Dataset Start Marker

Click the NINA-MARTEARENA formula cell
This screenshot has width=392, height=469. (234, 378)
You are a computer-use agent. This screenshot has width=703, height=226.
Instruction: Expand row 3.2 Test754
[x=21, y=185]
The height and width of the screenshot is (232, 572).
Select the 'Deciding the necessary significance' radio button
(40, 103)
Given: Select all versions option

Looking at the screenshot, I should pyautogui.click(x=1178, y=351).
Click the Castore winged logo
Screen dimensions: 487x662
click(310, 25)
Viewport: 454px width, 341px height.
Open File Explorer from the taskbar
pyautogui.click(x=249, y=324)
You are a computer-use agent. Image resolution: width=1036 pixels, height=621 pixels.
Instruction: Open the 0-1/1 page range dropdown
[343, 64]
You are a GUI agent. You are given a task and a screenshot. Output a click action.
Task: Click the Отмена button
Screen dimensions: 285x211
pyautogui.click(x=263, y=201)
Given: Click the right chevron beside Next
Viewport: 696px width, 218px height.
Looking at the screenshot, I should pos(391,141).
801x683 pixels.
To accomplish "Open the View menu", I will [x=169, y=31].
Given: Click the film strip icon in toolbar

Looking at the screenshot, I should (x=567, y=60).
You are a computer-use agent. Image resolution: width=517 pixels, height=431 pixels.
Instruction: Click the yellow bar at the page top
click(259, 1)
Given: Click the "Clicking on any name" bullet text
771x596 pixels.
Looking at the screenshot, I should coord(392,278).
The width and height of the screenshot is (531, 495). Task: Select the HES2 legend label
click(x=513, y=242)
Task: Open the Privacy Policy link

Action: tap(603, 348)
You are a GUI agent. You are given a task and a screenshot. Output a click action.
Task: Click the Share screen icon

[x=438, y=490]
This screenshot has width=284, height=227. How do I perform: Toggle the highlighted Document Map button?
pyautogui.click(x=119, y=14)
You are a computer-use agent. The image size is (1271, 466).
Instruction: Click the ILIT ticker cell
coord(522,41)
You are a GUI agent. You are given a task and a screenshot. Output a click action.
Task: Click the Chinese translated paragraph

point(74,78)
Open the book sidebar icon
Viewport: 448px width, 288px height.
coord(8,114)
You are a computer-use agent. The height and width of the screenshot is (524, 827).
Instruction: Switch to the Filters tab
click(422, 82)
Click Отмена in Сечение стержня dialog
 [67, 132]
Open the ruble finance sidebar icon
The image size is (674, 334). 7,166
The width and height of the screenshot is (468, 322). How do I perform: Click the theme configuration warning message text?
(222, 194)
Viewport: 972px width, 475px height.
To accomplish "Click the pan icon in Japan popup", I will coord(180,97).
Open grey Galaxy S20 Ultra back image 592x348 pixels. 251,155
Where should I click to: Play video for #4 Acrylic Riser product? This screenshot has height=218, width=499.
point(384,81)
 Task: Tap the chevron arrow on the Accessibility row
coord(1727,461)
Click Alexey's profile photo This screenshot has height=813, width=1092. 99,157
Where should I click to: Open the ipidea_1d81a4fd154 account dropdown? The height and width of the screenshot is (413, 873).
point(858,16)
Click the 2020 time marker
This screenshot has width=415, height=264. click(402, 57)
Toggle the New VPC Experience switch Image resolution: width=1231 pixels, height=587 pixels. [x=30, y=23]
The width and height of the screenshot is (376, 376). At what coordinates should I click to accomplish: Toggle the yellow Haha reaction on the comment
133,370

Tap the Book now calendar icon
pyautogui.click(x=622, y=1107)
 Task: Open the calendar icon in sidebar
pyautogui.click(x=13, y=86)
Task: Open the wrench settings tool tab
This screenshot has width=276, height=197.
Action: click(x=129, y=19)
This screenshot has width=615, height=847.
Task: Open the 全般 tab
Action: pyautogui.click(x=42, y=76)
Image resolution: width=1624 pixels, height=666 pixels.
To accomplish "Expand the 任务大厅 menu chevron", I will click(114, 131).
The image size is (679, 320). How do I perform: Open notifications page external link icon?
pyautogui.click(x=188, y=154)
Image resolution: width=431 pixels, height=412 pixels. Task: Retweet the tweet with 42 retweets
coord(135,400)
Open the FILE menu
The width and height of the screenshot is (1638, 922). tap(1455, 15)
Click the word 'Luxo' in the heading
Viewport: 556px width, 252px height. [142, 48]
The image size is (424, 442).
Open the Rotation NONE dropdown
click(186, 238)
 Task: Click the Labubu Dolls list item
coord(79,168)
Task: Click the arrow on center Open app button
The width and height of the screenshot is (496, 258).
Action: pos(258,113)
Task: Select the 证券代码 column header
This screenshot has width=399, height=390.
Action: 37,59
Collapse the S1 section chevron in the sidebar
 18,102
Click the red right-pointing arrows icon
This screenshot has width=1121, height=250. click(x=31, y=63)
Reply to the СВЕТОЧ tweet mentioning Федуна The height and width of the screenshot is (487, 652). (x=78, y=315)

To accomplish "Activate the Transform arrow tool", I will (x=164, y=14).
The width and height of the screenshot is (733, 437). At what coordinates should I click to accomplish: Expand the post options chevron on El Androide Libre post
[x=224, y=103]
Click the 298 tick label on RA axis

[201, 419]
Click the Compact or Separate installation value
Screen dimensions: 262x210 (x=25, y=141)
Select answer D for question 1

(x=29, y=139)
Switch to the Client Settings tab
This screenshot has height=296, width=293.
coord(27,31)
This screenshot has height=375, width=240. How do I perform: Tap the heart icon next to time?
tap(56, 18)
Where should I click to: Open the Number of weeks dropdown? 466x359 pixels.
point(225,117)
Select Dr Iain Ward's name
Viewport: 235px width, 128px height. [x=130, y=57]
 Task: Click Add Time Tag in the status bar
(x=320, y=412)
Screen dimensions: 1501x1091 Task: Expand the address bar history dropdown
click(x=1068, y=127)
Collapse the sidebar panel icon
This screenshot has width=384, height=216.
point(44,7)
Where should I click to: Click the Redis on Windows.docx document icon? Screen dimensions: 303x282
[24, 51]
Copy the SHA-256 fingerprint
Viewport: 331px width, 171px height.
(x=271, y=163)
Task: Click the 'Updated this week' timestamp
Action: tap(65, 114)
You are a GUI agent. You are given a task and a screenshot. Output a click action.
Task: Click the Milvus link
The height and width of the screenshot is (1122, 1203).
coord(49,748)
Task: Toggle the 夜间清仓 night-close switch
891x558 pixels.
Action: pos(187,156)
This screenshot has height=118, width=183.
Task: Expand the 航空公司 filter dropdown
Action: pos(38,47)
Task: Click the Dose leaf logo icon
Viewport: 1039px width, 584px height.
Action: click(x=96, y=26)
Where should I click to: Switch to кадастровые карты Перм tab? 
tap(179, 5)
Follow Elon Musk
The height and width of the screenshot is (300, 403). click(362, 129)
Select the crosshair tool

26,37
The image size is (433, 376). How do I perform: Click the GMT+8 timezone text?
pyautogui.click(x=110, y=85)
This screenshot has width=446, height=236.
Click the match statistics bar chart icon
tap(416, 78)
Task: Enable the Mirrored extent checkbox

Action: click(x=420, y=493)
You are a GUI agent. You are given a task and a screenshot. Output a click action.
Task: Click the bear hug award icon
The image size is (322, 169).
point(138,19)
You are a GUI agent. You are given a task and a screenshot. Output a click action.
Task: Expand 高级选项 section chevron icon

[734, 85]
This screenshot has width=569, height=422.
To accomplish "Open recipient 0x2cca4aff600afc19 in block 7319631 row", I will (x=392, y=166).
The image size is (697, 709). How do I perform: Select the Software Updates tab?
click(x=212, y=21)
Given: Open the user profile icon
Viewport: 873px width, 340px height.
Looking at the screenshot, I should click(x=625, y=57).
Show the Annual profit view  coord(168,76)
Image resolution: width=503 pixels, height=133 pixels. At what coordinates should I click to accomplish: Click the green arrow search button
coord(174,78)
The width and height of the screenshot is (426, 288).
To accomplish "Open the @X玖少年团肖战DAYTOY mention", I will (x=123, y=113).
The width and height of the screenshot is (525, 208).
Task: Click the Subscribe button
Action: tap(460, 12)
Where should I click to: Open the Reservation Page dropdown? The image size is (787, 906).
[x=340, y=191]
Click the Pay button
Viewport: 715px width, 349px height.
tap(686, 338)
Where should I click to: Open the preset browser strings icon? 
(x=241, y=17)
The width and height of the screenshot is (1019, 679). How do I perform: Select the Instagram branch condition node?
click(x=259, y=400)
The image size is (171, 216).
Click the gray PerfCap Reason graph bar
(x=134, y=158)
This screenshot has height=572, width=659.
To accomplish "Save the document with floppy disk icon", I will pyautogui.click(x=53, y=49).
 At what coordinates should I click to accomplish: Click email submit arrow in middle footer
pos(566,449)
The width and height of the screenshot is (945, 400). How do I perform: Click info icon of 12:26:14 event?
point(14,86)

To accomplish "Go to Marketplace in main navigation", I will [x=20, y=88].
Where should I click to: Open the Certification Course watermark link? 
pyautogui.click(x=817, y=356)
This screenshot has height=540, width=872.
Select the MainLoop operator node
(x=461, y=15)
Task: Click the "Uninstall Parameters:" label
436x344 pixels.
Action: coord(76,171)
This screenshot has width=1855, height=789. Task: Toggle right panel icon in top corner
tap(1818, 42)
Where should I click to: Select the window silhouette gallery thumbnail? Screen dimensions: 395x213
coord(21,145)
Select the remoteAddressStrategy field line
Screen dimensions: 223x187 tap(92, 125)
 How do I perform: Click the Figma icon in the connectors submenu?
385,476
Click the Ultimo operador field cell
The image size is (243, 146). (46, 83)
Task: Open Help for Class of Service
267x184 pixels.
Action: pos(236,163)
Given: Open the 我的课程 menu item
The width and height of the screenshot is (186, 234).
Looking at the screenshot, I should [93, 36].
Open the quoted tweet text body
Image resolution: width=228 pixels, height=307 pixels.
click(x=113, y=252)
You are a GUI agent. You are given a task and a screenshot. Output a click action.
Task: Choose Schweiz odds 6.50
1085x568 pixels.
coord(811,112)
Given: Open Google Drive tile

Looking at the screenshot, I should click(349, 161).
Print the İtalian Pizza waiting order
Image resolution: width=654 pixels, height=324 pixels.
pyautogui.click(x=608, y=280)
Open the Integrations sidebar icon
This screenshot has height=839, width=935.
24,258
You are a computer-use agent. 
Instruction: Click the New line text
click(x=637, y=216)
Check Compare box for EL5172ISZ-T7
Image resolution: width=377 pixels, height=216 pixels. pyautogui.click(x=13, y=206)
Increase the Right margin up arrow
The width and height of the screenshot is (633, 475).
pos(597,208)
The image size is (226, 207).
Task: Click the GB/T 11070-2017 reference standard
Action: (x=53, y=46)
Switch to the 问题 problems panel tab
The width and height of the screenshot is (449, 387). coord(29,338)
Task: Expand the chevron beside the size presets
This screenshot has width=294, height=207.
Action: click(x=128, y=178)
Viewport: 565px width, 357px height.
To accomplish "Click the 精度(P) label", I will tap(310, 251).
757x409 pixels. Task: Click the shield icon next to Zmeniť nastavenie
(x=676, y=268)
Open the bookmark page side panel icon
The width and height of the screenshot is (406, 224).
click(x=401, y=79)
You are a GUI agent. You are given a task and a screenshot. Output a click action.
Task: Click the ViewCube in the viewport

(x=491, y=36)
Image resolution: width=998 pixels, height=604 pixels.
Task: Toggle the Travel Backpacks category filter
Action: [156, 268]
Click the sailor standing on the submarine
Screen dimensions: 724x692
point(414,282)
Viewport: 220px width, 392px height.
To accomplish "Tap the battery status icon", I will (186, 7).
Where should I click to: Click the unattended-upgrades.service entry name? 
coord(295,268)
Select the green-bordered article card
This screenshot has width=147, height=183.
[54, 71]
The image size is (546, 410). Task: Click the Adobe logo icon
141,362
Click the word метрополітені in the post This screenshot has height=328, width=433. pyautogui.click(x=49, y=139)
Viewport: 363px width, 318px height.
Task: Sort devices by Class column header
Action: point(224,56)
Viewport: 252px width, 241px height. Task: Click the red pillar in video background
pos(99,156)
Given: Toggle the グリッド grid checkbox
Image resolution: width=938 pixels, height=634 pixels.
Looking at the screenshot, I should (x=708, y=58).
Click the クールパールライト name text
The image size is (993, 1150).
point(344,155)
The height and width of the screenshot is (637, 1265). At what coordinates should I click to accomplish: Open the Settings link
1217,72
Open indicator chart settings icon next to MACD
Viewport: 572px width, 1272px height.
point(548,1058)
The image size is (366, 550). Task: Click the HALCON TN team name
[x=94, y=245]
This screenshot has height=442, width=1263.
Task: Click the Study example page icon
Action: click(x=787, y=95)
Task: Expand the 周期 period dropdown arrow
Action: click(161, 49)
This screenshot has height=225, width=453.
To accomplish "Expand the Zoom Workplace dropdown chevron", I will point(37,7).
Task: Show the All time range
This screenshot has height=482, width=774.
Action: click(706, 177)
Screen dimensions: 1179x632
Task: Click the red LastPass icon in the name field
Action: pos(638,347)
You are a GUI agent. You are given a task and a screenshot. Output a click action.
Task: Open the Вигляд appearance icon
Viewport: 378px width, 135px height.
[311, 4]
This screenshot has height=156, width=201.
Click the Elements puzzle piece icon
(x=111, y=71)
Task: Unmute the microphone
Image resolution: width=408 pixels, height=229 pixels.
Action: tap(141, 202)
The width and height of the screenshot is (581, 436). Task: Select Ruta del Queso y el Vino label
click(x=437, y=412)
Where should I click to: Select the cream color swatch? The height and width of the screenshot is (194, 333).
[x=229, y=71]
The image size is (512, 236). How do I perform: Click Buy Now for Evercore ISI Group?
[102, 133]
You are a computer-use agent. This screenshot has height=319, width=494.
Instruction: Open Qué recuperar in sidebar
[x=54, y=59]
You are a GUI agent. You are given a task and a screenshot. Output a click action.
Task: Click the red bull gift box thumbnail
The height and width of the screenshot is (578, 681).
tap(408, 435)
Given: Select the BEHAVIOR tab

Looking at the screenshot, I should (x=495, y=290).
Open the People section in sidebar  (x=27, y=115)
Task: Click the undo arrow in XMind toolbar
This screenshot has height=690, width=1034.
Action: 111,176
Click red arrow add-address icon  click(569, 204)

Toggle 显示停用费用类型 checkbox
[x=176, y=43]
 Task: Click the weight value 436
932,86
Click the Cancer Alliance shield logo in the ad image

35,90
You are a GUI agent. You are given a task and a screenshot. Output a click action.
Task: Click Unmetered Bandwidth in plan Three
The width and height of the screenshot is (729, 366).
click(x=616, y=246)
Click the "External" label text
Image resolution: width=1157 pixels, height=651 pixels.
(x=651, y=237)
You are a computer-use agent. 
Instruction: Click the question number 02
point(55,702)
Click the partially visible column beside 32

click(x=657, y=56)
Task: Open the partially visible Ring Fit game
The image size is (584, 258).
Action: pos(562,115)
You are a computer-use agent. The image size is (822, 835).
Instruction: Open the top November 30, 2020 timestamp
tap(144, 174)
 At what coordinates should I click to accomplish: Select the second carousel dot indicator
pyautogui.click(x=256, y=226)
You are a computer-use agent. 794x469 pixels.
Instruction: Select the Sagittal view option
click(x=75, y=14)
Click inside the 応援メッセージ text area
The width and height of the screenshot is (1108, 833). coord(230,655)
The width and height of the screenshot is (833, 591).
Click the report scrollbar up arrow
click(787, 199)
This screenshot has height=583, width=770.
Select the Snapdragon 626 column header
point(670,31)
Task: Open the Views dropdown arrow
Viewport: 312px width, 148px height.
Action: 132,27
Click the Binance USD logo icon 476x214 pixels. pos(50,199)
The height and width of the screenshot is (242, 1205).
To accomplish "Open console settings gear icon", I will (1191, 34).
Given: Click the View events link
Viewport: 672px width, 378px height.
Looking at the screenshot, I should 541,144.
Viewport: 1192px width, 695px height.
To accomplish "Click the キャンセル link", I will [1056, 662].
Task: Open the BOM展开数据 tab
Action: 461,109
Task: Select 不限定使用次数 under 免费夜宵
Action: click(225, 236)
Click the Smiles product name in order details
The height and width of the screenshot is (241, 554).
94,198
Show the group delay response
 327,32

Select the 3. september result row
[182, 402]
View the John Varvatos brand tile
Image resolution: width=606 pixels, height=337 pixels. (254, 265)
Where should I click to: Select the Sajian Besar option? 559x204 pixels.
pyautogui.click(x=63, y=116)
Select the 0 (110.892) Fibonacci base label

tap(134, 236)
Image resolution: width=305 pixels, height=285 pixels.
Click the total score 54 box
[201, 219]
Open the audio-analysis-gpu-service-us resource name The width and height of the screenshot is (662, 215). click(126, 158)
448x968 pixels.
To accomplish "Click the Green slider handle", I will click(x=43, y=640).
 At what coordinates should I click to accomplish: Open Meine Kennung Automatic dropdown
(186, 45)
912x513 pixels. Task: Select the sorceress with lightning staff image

Dataset End Marker

Filter the entries down to the lines with the word "profile" in them, and copy those lines.

### Solution to the problem
Click Alexey's profile photo This screenshot has height=813, width=1092. 99,157
Given: Open the user profile icon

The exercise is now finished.